-- The task --
Transcribe word for word the lines below from the line with "Viewport: 974px width, 609px height." through the line with "Click line number", ends included.

------ Data in this exercise ------

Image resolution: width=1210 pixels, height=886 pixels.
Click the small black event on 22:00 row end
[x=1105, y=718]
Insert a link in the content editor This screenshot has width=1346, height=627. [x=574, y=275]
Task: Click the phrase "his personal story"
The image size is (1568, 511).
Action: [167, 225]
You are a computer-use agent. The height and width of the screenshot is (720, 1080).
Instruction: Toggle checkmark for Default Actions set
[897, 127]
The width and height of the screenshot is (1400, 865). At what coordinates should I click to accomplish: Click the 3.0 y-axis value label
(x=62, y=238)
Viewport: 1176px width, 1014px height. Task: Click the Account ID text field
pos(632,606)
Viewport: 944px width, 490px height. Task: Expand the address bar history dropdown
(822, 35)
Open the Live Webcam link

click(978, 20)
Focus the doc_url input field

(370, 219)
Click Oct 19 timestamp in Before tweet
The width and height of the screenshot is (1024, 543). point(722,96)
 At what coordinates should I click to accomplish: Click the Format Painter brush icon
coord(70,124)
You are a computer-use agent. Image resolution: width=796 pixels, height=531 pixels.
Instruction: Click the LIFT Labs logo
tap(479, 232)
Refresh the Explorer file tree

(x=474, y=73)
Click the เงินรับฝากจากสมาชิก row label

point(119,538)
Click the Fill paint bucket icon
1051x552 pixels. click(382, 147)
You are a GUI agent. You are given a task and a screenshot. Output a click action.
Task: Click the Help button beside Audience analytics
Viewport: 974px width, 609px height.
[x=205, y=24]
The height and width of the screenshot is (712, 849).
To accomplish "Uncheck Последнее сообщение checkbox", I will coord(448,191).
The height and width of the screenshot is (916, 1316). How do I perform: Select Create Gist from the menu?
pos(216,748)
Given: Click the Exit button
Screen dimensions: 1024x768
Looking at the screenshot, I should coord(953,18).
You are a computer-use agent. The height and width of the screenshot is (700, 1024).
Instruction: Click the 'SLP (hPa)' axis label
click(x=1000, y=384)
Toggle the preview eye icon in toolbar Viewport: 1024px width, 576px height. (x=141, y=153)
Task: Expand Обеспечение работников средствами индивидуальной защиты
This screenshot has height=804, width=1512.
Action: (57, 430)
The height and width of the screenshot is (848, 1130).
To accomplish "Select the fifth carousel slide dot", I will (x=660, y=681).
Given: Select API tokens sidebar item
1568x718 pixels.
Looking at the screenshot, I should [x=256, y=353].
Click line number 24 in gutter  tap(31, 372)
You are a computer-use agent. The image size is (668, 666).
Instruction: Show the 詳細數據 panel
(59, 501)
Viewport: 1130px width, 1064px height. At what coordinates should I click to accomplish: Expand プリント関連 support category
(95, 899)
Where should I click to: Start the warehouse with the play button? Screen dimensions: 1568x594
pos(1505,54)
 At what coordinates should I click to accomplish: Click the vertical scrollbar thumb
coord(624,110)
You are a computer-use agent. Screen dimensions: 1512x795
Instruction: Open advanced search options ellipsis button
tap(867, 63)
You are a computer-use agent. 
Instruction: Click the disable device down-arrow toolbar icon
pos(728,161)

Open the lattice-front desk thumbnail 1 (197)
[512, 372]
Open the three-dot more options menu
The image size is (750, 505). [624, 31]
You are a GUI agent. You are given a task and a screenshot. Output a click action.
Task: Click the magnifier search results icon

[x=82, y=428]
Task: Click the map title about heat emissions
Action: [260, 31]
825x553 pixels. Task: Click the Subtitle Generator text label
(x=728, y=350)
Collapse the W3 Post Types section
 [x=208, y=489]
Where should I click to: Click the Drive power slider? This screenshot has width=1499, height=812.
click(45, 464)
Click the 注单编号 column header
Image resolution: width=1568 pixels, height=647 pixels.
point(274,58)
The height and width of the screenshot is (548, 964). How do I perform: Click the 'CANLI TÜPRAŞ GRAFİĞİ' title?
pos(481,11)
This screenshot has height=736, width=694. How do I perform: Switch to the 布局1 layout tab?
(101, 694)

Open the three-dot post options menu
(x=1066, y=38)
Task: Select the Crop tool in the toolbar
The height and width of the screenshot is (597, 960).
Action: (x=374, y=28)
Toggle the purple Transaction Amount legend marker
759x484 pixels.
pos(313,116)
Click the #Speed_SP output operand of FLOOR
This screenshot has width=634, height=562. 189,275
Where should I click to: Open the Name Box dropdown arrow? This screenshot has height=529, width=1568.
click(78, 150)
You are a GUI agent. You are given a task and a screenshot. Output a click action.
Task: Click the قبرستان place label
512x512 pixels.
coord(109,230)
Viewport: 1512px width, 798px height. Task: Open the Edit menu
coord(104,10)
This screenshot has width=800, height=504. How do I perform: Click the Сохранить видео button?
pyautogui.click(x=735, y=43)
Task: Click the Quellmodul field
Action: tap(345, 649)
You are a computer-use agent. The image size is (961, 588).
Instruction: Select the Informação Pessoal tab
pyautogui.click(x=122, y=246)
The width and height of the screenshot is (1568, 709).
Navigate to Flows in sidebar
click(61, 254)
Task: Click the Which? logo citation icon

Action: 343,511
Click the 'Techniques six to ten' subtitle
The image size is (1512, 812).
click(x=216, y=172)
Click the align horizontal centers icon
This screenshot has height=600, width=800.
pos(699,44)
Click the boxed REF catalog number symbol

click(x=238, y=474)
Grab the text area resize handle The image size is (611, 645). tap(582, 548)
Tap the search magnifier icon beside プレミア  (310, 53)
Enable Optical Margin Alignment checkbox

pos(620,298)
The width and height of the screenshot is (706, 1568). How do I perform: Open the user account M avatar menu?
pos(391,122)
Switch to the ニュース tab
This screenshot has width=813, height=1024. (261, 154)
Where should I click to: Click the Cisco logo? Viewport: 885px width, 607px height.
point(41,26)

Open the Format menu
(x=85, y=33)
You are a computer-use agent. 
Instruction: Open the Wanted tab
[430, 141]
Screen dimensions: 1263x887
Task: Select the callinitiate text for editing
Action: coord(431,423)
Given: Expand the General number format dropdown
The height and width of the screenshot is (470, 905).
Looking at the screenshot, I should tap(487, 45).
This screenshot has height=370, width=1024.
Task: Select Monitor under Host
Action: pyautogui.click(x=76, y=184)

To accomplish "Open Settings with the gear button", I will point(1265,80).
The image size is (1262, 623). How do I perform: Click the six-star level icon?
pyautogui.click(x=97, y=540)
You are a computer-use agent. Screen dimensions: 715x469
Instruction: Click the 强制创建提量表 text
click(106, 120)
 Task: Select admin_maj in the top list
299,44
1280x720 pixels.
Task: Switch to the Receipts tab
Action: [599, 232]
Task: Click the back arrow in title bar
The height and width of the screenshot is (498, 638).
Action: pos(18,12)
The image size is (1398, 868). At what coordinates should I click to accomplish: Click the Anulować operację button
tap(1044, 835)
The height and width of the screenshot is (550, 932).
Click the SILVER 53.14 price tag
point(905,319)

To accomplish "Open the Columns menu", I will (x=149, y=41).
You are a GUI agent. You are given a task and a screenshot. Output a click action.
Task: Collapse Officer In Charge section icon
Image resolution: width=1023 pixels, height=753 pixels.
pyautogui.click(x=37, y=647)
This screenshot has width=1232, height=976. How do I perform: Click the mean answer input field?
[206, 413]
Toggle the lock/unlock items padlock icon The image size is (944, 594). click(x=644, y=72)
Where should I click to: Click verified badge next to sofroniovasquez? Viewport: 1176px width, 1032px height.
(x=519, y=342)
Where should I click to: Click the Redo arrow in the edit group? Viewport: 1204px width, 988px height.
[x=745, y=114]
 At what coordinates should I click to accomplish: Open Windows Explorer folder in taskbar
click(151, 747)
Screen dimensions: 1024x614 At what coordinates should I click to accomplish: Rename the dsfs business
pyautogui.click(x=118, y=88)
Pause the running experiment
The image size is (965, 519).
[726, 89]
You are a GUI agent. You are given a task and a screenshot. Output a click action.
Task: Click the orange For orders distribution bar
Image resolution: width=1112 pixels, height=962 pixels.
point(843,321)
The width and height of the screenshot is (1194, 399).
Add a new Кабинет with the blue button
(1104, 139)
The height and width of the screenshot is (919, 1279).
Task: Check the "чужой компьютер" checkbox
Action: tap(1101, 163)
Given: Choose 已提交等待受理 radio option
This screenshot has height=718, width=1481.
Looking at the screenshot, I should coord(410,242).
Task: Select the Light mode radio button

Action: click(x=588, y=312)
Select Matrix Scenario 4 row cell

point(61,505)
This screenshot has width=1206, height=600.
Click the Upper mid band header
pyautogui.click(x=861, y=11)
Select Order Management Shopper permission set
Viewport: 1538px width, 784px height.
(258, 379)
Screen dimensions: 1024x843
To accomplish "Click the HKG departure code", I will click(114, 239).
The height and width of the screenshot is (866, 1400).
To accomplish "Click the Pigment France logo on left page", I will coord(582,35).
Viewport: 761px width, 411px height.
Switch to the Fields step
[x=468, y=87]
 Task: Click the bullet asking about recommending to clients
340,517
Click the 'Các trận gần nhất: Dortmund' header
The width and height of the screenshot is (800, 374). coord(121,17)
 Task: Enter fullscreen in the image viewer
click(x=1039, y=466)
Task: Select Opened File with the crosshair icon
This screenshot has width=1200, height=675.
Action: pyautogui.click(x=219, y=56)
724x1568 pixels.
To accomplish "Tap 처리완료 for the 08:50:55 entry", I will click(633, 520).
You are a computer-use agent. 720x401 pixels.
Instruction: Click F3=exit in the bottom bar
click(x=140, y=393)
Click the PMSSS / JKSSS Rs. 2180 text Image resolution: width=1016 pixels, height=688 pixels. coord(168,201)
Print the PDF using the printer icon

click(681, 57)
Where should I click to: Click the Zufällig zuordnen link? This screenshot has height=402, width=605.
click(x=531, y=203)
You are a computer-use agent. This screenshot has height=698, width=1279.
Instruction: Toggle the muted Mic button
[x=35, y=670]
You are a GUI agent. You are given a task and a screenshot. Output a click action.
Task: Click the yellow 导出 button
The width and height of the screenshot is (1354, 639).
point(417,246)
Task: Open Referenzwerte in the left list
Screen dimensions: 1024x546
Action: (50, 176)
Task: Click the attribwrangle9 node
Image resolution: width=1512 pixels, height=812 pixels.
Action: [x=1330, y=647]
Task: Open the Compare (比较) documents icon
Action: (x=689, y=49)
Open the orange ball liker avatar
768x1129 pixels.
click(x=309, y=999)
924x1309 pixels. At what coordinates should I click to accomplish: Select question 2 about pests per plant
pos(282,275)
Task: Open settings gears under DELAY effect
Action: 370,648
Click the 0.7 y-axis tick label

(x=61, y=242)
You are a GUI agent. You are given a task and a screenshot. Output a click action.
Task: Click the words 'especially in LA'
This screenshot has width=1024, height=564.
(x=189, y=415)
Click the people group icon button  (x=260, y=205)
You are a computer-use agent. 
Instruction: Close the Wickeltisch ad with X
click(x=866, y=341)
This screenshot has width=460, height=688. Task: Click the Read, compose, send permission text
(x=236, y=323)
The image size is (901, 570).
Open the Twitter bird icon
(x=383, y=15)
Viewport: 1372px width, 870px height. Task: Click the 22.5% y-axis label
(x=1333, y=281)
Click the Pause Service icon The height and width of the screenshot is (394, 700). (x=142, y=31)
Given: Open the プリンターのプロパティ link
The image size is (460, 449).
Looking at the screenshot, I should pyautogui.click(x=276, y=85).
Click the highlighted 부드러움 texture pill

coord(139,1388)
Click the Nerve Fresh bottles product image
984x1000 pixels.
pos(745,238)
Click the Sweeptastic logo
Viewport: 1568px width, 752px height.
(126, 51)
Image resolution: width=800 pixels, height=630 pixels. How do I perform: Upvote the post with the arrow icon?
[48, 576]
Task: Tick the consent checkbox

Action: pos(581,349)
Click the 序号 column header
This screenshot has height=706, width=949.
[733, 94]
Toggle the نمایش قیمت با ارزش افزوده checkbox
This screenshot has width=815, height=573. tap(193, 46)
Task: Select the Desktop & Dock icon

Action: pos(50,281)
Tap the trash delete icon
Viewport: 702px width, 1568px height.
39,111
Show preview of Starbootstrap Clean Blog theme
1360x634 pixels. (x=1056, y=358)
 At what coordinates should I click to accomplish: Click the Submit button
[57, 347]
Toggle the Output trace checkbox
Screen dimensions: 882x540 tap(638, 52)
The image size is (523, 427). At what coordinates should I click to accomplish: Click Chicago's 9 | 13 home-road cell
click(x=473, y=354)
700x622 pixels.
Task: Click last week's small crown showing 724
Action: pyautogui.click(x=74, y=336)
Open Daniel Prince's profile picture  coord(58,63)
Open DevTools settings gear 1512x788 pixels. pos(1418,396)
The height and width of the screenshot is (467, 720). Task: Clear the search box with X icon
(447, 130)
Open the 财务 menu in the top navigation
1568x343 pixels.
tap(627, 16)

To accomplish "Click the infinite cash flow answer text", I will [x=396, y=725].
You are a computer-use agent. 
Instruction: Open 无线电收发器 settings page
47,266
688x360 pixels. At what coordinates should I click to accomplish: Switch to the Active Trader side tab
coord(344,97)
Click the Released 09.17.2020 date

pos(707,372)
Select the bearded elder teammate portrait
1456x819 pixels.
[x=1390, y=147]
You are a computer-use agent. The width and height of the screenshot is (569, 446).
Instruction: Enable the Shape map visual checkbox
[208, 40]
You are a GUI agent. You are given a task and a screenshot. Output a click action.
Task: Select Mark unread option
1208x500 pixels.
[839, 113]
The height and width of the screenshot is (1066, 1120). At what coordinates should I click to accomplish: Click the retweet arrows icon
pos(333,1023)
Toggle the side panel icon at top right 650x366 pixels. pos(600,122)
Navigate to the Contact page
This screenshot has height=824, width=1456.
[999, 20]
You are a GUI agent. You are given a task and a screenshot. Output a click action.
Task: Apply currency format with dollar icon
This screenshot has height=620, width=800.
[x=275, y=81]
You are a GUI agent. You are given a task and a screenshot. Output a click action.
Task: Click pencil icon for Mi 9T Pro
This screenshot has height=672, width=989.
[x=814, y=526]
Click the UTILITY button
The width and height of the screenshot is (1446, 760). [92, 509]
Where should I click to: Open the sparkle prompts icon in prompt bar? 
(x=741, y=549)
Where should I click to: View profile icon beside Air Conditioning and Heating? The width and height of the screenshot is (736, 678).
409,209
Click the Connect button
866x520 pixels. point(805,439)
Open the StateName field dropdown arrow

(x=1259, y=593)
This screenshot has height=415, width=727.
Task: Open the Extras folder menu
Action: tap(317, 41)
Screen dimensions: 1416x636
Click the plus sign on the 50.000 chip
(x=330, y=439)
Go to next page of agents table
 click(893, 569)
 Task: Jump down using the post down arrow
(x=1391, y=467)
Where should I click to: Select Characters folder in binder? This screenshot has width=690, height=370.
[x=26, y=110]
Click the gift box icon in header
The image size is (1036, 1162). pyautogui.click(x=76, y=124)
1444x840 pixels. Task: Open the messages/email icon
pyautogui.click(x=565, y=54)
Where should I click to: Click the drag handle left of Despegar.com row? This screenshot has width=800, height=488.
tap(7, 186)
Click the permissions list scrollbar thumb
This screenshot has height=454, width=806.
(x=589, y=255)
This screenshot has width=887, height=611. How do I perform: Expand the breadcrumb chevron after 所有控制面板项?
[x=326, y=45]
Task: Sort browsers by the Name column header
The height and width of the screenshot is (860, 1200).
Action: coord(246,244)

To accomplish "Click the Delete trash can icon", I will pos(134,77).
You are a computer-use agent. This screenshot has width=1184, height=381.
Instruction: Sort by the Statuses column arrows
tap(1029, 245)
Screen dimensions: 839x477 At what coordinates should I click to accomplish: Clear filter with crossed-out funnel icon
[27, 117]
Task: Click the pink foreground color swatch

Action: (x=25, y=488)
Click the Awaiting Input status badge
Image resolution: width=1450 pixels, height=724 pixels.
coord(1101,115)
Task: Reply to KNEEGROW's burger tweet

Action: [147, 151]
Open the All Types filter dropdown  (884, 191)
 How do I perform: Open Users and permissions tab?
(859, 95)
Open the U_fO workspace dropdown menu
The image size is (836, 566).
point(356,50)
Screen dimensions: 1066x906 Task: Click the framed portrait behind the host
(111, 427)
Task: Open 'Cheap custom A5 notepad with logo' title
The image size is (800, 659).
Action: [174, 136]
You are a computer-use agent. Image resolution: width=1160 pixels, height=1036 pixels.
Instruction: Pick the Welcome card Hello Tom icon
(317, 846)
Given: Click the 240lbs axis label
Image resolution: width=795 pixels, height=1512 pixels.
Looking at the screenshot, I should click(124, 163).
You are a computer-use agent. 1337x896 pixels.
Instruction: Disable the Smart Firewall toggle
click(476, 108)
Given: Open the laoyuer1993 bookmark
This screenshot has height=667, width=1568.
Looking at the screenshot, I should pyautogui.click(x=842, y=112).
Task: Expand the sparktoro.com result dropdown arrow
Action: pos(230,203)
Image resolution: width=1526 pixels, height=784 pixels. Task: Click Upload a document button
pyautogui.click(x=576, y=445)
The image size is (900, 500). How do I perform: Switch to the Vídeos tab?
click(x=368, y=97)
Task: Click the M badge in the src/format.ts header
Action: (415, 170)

------

-- Result of the task --
Viewport: 974px width, 609px height.
[x=205, y=24]
The height and width of the screenshot is (712, 849).
To accomplish "Uncheck Последнее сообщение checkbox", I will coord(448,191).
The height and width of the screenshot is (916, 1316). How do I perform: Select Create Gist from the menu?
pos(216,748)
Given: Click the Exit button
Screen dimensions: 1024x768
Looking at the screenshot, I should coord(953,18).
You are a computer-use agent. The height and width of the screenshot is (700, 1024).
Instruction: Click the 'SLP (hPa)' axis label
click(x=1000, y=384)
Toggle the preview eye icon in toolbar Viewport: 1024px width, 576px height. (x=141, y=153)
Task: Expand Обеспечение работников средствами индивидуальной защиты
This screenshot has height=804, width=1512.
Action: (57, 430)
The height and width of the screenshot is (848, 1130).
To accomplish "Select the fifth carousel slide dot", I will (x=660, y=681).
Given: Select API tokens sidebar item
1568x718 pixels.
Looking at the screenshot, I should [x=256, y=353].
Click line number 24 in gutter  tap(31, 372)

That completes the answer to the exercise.